** Written problem **
Reproduce the material word for word, starting at its first line and ending at the line that contains "will pyautogui.click(x=240, y=15).", with both of those lines included.

** Source material **
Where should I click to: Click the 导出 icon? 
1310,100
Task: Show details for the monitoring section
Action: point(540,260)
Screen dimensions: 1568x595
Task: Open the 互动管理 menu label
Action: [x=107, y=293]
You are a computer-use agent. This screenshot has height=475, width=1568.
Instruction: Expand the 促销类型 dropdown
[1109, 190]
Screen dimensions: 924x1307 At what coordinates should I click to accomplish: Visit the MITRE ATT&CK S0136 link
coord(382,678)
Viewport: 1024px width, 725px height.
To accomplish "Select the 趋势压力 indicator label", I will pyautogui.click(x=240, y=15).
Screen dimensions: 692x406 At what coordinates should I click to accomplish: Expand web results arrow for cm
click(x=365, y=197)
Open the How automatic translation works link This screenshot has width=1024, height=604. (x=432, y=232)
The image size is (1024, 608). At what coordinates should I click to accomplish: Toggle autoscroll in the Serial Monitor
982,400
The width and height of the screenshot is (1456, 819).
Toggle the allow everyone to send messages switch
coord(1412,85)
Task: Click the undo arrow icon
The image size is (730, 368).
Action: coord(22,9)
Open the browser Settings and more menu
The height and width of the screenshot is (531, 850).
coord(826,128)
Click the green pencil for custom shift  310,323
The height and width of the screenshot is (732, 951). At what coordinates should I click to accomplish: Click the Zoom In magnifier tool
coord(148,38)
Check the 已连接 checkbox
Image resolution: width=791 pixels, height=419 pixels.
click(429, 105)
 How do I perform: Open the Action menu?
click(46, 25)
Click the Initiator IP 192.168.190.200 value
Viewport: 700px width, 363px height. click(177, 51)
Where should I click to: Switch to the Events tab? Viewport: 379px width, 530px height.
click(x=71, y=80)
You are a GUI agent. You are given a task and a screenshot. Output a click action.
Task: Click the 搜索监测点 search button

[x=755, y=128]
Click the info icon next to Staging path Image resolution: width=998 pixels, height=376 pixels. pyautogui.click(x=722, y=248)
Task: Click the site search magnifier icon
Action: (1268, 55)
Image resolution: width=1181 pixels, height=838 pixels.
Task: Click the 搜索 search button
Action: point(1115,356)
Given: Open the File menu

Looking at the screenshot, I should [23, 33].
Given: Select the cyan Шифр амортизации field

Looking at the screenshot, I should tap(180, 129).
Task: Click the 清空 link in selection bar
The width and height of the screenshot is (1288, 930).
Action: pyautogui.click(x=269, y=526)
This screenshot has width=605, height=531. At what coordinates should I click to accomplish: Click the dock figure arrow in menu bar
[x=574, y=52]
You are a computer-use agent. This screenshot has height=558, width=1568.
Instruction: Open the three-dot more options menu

** Task output **
Where should I click to: Click the 导出 icon? 
1310,100
Task: Show details for the monitoring section
Action: point(540,260)
Screen dimensions: 1568x595
Task: Open the 互动管理 menu label
Action: [x=107, y=293]
You are a computer-use agent. This screenshot has height=475, width=1568.
Instruction: Expand the 促销类型 dropdown
[1109, 190]
Screen dimensions: 924x1307 At what coordinates should I click to accomplish: Visit the MITRE ATT&CK S0136 link
coord(382,678)
Viewport: 1024px width, 725px height.
To accomplish "Select the 趋势压力 indicator label", I will pyautogui.click(x=240, y=15).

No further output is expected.